Esperanza Aguirre y Prada se llevaron a los jueces a poner la primera piedra en enero de 2007. Un millón y medio parece que costó el acto al que acudieron el propio presidente del CGPJ, Hernando; el fiscal general del Estado, Cándido Conde-Pumpido, y hasta Fraga Iribarne. He de decir que no sé si por suerte o por criterio, mi presidente se escondió entre los otros y no sale en primera fila como los citados poniendo la manita encima de la de Esperanza y de la piedra. A partir de ahí llegó el delirio. Allí no había más que actos, actitos y actazos. Libros editados sobre Foster y el campus, publicidad en medios, autobuses por las calles para difundir el proyecto, creación de una “marca Campus de la Justicia”, seguridad para unas obras que no arrancaban, revistas digitales, videos, exposiciones de arte sobre la Justicia –aún tengo el catálogo– y todo un arsenal publicitario al que se llevaban a los jueces como zarandillos para que presidieran, inauguraran y acompañaran. Y eso que a nadie le gustaba la idea de irse a donde Cristo perdió la sandalia, pero, ¡qué quieren!, desde que los medios materiales de los juzgados los ponen las comunidades autónomas hay que hacerles la ola si quieres tener mesas y ordenadores decentes en las sedes... y ni por esas. “La construcción del campus pasó a ser algo secundario y emplearon recursos económicos muy cuantiosos en actividades de promoción y publicidad al tiempo que se apartaron del fin de la sociedad, que no era la promoción del proyectos de arquitectura sino la ejecución de los mismos”, reza la sentencia de la Audiencia Nacional. 
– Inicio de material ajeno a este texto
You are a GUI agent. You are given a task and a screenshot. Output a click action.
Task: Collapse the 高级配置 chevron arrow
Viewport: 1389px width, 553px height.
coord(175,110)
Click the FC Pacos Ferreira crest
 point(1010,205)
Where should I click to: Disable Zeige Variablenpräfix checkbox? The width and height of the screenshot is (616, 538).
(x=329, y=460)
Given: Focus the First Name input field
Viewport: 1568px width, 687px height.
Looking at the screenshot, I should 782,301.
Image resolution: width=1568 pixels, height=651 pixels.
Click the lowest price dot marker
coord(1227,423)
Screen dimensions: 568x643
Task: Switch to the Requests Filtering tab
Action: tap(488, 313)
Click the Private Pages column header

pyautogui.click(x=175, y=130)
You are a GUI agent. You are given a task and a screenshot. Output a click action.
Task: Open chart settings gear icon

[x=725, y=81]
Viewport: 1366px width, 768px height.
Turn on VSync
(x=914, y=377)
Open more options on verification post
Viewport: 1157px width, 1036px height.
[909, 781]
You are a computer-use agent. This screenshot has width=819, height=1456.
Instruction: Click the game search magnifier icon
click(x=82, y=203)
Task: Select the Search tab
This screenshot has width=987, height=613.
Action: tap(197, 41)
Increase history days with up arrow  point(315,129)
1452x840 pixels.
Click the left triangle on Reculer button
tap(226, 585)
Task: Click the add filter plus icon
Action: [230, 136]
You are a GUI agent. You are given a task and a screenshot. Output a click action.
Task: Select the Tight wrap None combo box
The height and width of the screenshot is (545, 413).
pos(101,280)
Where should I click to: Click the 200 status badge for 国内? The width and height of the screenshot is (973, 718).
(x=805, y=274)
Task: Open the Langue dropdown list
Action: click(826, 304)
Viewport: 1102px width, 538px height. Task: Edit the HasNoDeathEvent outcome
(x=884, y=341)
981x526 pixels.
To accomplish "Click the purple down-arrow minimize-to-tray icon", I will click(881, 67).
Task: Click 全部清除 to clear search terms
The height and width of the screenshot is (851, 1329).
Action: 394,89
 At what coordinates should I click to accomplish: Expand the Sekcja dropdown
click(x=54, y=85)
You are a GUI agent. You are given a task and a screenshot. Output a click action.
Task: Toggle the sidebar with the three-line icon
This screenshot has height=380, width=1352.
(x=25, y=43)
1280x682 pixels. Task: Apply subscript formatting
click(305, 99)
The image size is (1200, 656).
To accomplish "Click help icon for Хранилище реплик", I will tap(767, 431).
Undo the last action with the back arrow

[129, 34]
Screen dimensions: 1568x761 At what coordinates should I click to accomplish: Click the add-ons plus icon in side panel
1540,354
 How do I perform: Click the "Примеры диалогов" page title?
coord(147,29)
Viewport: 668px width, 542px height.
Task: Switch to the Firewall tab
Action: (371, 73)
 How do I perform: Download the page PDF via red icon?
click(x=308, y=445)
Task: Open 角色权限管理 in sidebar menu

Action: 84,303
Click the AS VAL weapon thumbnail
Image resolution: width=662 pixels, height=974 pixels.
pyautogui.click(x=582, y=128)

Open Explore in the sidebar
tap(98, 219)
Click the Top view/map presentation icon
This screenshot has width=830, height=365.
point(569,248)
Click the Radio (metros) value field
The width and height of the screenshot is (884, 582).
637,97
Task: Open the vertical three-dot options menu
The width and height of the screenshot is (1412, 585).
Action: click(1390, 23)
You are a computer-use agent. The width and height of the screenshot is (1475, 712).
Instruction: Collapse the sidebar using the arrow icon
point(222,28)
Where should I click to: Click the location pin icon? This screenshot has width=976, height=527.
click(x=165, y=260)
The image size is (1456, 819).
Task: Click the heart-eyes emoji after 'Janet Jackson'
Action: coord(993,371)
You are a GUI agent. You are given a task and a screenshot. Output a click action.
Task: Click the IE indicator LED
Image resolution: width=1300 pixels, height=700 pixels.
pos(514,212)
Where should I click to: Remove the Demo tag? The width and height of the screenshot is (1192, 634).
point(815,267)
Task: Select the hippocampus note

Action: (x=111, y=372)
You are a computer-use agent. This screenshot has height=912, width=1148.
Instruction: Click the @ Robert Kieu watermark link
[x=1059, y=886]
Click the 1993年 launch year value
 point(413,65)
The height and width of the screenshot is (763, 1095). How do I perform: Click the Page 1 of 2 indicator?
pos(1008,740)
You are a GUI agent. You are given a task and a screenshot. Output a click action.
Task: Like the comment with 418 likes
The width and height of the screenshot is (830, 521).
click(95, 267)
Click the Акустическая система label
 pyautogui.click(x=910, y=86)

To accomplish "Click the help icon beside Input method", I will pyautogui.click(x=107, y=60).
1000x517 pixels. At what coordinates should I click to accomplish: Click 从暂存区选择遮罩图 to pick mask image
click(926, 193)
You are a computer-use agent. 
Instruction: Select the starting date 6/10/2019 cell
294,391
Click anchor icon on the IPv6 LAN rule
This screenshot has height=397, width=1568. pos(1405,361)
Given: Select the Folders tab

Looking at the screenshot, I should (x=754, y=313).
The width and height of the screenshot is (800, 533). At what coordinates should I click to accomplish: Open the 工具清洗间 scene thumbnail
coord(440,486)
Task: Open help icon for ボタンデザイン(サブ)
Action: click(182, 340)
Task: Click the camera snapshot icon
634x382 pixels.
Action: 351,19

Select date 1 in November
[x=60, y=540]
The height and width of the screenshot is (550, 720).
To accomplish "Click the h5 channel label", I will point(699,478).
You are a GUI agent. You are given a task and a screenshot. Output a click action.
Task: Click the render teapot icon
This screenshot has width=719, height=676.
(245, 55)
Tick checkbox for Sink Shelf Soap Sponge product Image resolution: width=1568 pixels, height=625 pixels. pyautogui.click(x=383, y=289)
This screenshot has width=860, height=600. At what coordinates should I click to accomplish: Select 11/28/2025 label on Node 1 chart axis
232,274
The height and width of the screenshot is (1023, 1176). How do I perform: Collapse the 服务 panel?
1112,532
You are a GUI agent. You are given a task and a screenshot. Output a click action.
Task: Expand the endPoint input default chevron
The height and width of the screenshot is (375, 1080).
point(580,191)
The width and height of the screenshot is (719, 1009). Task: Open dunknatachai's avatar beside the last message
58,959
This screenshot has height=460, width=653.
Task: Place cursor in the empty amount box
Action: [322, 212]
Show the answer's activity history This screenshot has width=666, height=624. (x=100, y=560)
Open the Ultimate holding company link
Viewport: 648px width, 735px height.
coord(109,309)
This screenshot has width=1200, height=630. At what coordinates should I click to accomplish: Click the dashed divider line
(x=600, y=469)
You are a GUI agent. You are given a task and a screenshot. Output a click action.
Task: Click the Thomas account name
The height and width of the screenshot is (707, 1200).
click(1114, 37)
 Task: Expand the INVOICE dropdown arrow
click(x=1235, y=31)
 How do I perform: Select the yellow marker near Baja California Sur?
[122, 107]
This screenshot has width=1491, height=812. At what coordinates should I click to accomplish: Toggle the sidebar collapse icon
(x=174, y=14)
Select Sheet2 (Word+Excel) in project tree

Entre 2005 y 2008, en la jeta de los jueces, adjudicaron contratos por valor de 332 millones, sin respetar ni lo más mínimo la legislación de contratación pública y la mayoría para hacer de publicistas. Eso es lo que ahora condena la AN, pero eso nada aclara de por qué o para qué lo hicieron. No era objeto de procedimiento, pero la mente no se puede quedar constreñida por la contención de la causa. ¿A qué tanto contrato innecesario? ¿Por qué no se utilizaba la mecánica legal marcada para contratar? No vamos a pensar que Prada regalaba dinero a manos llenas a proveedores, agencias, medios y otros solo por afán de dar a conocer el proyecto que le apasionaba y que para ello tenía que hacerlo de forma fraudulenta. Será porque el comisario Andrés Gómez Gordo andaba por medio; será porque el caso Fundescam había sido ya archivado en un juzgado por prescripción; será porque las mecánicas riman, pero lo cierto es que me parece que esta sentencia no ha levantado todas las aguas de un nuevo episodio de la charca que fue un cenagal. A plena luz del día, a la jeta de los jueces, sin rubor alguno. Prada, ese señor condecorado con la Raimunda.

Y ojo que amenaza Ayuso con volver a darle a lo del Campus, esa campa desolada con el rosco solitario de la morgue.